According to Utah’s execution technical manual, each rifle is loaded with two rounds, and one rifle receives non-lethal wax bullets instead of live ammunition. This detail differs from the common description of a single blank round per rifle. The purpose is the same either way: because no squad member knows who received the non-lethal load, each can hold onto the possibility that they did not fire a killing shot. On the warden’s signal, all five fire simultaneously at the target on the inmate’s chest. Medical personnel then confirm the time of death.
During Ronnie Lee Gardner’s 2010 execution, the entire sequence from firing to pronouncement took about two minutes. The squad members are anonymous volunteers who must be licensed peace officers and pass a firearms proficiency test with the .30-caliber rifle used in the execution. Failing to hit the target even once during qualification disqualifies them from serving.

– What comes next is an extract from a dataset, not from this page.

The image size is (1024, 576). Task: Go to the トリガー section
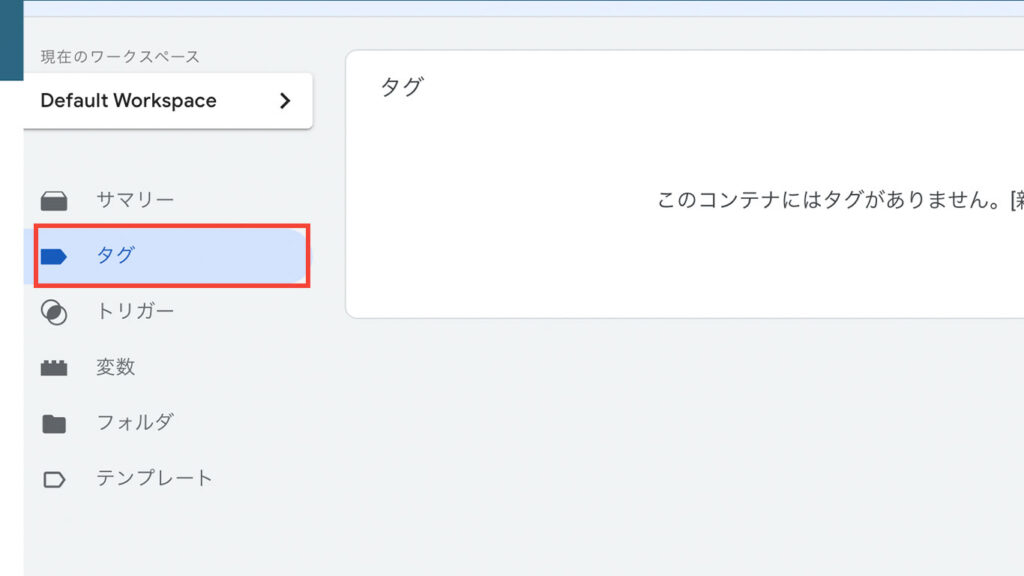[x=135, y=311]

Utah has a longer history with the firing squad than any other state. The method traces back to the territory’s earliest years and was the standard execution method for much of the state’s history. Since the reinstatement of the death penalty in 1976, Utah has carried out seven executions total. The first was Gary Gilmore in January 1977, a case that drew international attention because Gilmore waived his appeals and demanded the state carry out the sentence. Gilmore chose the firing squad.

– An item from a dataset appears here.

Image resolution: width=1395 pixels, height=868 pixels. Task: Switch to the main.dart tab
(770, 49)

The most recent firing squad execution was Ronnie Lee Gardner on June 18, 2010. Gardner had been sentenced before the 2004 cutoff and elected the firing squad. He was pronounced dead at 12:17 a.m., roughly two minutes after the squad fired. Between Gilmore and Gardner, John Albert Taylor was also executed by firing squad in 1996. Utah’s most recent execution of any kind was Taberon Honie, who was put to death by lethal injection on August 7, 2024.
The federal standard for challenging any execution method comes from the Supreme Court’s decision in Bucklew v. Precythe (2019). To succeed on an Eighth Amendment claim, a condemned inmate must identify a known, readily available alternative method that would significantly reduce a substantial risk of severe pain. The Court emphasized that a minor reduction in risk is not enough and that the proposed alternative must be detailed enough to show the state could carry it out relatively easily and reasonably quickly.

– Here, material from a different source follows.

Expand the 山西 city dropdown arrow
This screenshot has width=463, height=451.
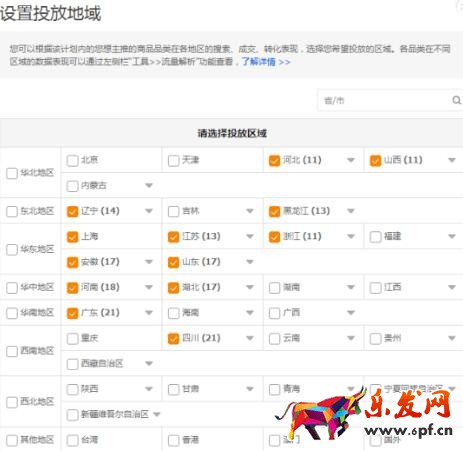pyautogui.click(x=452, y=160)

Critically, the Court held that a prisoner’s proposed alternative need not be one currently authorized under the challenging state’s law. This matters for Utah because a death row inmate challenging lethal injection could theoretically point to the firing squad as the less painful alternative, or vice versa. No successful Eighth Amendment challenge to Utah’s firing squad has been brought, and the method’s near-instantaneous lethality when performed correctly makes such a challenge difficult to construct under Bucklew’s framework.
Utah’s statute essentially anticipates constitutional challenges by building them into the firing squad triggers. If any court finds lethal injection unconstitutional as applied to a specific inmate or on its face, the law automatically switches the method to the firing squad rather than creating a legal vacuum.1Utah Legislature. Utah Code 77-18-113 – Judgment of Death – Method Is Lethal Injection – Exceptions for Use of Firing Squad
Utah is not alone in authorizing this method, though it has by far the most experience with it. Four other states currently allow execution by firing squad: Idaho, Mississippi, Oklahoma, and South Carolina. Idaho’s 2023 law is notable because it made the firing squad a primary execution method rather than just a backup. Most of these states adopted the option relatively recently in response to the same lethal injection drug shortages that prompted Utah’s 2015 legislation. None of these states have actually carried out a firing squad execution in the modern era, leaving Utah as the only state with practical experience in the procedure.